Think of it this way: your InfoSec team builds a secure vault to protect your data, which is a critical job. AI governance, however, sets the rules for what the AI is allowed to do with the data inside that vault. InfoSec prevents breaches and protects systems, while AI governance addresses risks unique to AI, like algorithmic bias or unfair outcomes. You need both skill sets because a perfectly secure AI model can still create significant legal and reputational damage if its logic is flawed or biased.
This integration seems complex. What's the most important first step to take?
The best place to start is by getting the right people in the same room. Form a cross-functional AI governance committee that includes leaders from InfoSec, legal, data science, and key business units. Your first task should be to create a shared understanding of the risks and establish a common language. This initial alignment is the foundation for developing clear policies and a unified strategy that everyone can support.
Who should ultimately own the integration of AI governance and InfoSec?
While a specific leader, like a Chief AI Officer, might spearhead the effort, true ownership is a shared responsibility. It’s not a task you can assign to a single person or department. The most effective approach is to have your cross-functional governance committee collectively own the strategy, with clear roles defined for both the InfoSec and AI governance teams. This collaborative structure prevents silos and confirms that both technical security and ethical oversight are always prioritized.
Does our approach need to change for AI we build ourselves versus AI we buy from vendors?

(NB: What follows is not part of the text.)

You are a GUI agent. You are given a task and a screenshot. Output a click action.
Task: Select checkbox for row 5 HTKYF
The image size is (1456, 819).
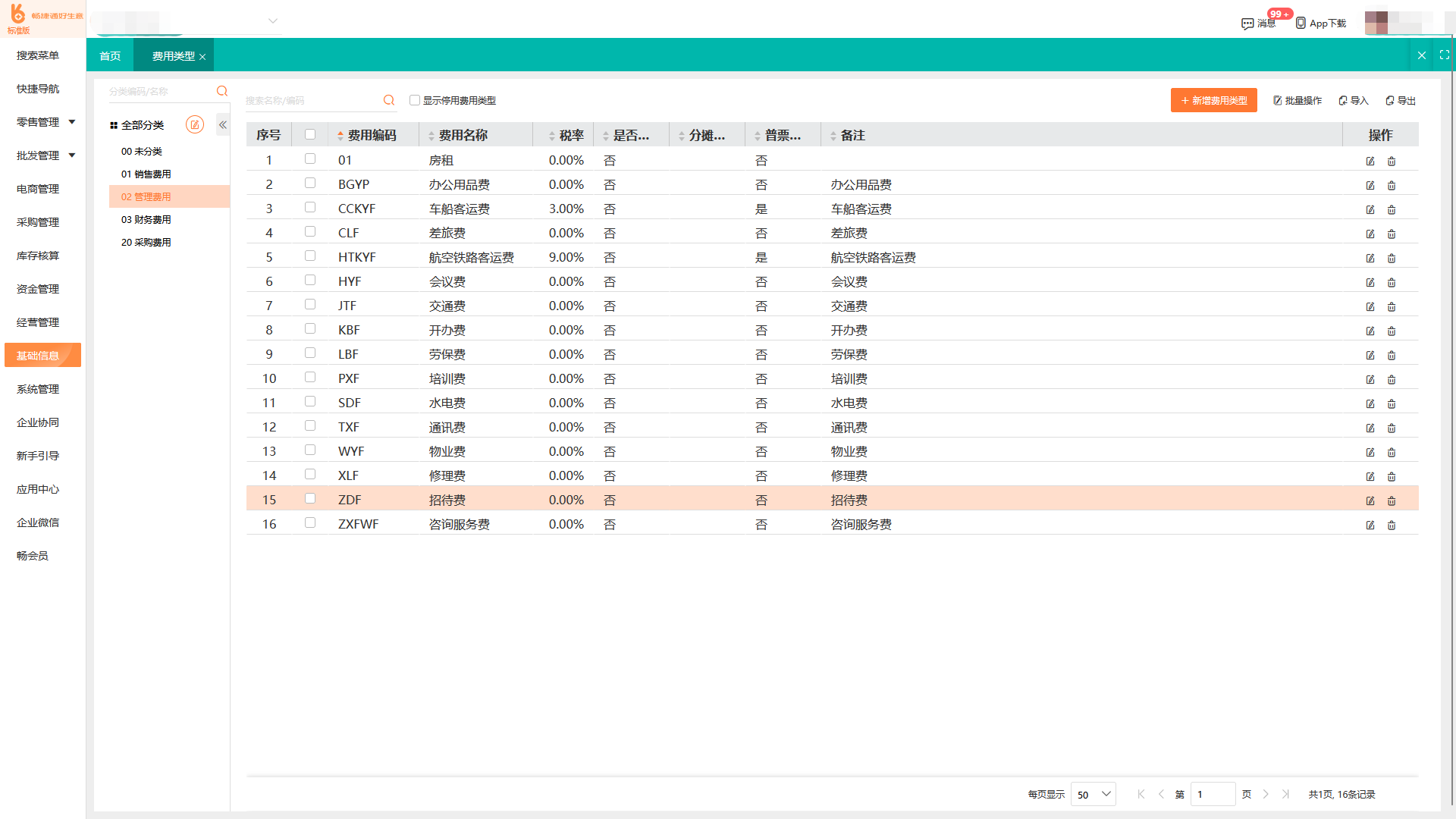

Yes, your approach will definitely need to be different. For AI you build internally, you have direct control over the entire lifecycle, from data selection to model training and monitoring. For vendor-provided AI, your focus shifts to rigorous due diligence. You need to scrutinize vendor security practices, demand transparency into their models, and establish clear contractual requirements for fairness, monitoring, and compliance before you integrate their tool into your operations.
What's the biggest mistake you see companies make when trying to bring these two functions together?
The most common mistake is treating integration as a one-time project with a finish line. They create a policy document, hold a few meetings, and consider the job done. But AI and its associated risks are constantly evolving. An effective framework is a living system that requires continuous monitoring, regular policy updates, and ongoing collaboration. Success comes from embedding this partnership into your company culture, not just checking it off a to-do list.